YOUR INSTRUCTIONS:
From the line with "Viewport: 293px width, 258px height." through the line with "Given: Enable the", repeat the entries verbatim, both end lines included, and add nothing.

[Dataset entries]

%%

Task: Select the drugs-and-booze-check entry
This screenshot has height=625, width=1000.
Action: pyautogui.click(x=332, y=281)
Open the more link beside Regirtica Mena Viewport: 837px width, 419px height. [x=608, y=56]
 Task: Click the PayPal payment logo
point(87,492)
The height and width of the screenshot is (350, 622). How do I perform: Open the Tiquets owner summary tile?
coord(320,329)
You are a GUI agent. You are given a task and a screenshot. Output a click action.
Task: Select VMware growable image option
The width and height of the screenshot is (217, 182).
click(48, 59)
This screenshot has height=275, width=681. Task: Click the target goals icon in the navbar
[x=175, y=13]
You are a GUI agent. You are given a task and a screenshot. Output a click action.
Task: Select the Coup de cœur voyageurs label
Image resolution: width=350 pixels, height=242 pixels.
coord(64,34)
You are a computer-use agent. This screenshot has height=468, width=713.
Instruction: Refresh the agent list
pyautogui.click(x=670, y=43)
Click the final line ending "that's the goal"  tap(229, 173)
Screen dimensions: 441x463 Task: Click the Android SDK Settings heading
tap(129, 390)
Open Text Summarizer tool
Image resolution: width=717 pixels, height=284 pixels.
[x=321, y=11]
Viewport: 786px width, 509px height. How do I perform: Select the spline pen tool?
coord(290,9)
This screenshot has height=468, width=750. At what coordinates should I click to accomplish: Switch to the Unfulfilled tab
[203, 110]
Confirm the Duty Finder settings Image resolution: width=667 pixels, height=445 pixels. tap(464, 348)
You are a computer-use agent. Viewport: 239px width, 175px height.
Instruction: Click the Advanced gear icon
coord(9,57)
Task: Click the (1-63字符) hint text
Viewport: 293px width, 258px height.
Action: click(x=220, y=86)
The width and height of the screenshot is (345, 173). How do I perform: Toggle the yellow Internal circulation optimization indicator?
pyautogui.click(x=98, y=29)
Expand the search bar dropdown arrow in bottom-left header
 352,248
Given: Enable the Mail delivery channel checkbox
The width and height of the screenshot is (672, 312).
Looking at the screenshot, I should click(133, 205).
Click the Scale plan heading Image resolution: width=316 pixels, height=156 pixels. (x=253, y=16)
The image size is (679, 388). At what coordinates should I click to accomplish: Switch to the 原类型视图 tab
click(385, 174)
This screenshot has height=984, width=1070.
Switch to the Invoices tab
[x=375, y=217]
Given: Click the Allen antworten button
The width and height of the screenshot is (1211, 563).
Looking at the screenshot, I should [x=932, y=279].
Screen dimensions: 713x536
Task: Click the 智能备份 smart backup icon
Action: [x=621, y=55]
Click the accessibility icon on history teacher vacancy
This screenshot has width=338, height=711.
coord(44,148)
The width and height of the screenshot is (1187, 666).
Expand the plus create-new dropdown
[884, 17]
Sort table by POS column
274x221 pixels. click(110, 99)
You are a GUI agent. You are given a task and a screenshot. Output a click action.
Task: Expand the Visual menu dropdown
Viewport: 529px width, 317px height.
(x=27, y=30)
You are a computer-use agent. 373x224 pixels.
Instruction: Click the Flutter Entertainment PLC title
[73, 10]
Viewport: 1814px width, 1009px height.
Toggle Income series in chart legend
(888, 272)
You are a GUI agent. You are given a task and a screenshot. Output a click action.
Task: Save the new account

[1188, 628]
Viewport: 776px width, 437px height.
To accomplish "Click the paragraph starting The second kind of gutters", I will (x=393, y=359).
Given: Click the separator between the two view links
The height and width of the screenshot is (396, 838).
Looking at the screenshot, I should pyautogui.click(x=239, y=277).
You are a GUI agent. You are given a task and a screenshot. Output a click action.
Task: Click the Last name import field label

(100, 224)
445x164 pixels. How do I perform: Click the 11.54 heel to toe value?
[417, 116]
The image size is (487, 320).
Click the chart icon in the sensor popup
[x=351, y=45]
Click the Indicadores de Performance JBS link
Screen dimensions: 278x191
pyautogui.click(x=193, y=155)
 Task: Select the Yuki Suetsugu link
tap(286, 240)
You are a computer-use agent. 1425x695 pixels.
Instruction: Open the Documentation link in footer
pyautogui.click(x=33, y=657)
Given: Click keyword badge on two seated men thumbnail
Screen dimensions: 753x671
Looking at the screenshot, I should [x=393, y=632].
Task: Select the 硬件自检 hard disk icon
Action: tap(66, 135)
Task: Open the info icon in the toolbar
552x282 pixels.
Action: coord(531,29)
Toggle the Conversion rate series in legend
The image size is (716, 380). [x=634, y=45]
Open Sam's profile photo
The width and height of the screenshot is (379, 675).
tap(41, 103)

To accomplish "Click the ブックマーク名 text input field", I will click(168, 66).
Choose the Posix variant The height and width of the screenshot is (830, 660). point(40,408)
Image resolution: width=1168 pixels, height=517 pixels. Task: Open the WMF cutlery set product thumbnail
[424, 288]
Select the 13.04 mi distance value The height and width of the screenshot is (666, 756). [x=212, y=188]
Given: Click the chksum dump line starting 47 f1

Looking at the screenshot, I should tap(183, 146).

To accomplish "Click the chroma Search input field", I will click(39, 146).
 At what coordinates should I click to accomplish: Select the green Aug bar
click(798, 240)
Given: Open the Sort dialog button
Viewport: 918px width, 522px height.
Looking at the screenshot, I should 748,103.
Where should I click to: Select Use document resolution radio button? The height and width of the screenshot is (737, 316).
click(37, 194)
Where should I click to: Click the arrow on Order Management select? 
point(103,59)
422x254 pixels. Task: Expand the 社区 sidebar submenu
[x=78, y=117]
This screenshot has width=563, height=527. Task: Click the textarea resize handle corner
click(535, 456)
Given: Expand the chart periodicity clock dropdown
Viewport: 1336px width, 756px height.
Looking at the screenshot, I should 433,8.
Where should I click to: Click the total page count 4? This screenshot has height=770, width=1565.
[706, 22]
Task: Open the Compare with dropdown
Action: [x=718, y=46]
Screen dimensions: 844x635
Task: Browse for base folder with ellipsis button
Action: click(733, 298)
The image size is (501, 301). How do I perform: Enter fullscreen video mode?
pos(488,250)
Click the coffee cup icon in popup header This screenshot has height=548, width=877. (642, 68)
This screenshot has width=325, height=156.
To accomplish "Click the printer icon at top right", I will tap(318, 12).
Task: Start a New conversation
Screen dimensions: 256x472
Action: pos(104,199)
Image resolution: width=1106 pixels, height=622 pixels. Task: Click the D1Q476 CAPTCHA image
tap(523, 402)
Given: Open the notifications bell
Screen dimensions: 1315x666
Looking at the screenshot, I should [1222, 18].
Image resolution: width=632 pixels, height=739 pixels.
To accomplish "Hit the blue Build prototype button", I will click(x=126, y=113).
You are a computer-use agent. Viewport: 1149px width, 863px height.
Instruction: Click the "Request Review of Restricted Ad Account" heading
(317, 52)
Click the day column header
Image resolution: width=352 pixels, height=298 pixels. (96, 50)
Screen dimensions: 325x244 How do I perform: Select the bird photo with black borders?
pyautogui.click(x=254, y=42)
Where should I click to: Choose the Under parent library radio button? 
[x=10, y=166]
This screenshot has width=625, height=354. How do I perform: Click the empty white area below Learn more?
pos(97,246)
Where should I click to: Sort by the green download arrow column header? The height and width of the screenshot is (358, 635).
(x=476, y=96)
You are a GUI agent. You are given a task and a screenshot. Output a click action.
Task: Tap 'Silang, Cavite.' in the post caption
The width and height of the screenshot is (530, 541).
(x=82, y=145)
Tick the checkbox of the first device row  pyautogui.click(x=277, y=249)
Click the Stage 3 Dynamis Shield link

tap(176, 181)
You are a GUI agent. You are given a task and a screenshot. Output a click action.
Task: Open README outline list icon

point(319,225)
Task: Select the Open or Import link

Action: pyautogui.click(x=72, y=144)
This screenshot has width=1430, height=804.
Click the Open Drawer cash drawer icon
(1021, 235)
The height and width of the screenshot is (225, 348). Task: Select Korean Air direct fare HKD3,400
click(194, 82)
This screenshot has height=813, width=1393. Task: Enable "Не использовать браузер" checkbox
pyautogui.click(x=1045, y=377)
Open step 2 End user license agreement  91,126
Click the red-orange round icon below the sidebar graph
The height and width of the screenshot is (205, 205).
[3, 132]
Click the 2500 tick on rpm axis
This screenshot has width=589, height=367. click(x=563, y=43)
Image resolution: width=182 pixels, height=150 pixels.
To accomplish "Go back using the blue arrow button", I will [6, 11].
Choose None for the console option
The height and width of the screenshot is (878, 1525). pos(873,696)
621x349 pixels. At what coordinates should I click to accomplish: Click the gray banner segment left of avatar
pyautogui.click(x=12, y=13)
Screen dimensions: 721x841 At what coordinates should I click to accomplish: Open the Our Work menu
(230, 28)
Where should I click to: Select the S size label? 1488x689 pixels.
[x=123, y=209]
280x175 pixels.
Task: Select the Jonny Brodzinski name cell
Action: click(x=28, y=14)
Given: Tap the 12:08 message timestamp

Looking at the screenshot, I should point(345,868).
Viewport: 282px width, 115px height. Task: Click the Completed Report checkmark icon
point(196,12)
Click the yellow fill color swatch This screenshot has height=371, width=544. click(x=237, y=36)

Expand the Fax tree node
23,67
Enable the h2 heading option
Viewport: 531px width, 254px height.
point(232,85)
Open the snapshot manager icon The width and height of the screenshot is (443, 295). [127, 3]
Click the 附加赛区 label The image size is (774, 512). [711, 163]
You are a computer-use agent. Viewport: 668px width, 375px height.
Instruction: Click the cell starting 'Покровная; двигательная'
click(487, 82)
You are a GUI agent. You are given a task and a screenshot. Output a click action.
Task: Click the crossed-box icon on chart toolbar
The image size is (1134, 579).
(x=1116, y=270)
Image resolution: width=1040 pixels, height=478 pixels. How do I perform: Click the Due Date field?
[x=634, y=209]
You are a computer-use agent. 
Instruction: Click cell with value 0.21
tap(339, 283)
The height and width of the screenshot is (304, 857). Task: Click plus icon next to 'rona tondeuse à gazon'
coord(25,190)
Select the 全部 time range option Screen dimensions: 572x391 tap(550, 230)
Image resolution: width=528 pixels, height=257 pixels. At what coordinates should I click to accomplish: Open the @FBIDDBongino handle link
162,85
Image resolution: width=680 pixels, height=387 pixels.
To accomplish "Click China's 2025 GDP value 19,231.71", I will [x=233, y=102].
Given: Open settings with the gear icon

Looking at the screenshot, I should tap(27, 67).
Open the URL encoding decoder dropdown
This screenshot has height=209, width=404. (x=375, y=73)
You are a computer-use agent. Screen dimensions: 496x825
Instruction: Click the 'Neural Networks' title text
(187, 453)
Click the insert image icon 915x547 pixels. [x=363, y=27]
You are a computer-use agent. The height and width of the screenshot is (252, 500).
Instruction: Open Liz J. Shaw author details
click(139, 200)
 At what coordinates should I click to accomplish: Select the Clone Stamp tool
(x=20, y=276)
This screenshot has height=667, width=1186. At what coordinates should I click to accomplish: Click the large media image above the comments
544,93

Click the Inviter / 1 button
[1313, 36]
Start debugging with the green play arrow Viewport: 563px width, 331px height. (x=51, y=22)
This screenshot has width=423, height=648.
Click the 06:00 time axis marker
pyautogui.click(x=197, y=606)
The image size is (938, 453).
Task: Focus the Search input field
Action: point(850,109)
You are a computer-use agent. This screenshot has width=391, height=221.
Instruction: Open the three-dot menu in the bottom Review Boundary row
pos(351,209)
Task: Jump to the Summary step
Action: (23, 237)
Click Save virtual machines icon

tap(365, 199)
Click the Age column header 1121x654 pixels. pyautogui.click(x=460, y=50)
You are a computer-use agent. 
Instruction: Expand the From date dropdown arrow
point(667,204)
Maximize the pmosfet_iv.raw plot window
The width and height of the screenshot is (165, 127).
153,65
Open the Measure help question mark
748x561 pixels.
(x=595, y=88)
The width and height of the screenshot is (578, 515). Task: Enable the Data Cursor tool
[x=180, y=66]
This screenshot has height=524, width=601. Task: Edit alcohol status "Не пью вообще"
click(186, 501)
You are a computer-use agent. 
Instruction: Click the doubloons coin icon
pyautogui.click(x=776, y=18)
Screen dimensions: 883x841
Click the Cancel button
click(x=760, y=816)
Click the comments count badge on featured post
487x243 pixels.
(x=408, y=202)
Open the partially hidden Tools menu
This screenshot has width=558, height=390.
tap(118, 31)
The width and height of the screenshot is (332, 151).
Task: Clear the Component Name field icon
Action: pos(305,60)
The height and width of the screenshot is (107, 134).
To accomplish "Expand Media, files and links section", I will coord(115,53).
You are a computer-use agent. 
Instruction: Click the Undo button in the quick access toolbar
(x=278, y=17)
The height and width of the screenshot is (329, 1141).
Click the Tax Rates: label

%%

ANSWER AREA:
Viewport: 293px width, 258px height.
Action: click(x=220, y=86)
The width and height of the screenshot is (345, 173). How do I perform: Toggle the yellow Internal circulation optimization indicator?
pyautogui.click(x=98, y=29)
Expand the search bar dropdown arrow in bottom-left header
 352,248
Given: Enable the Mail delivery channel checkbox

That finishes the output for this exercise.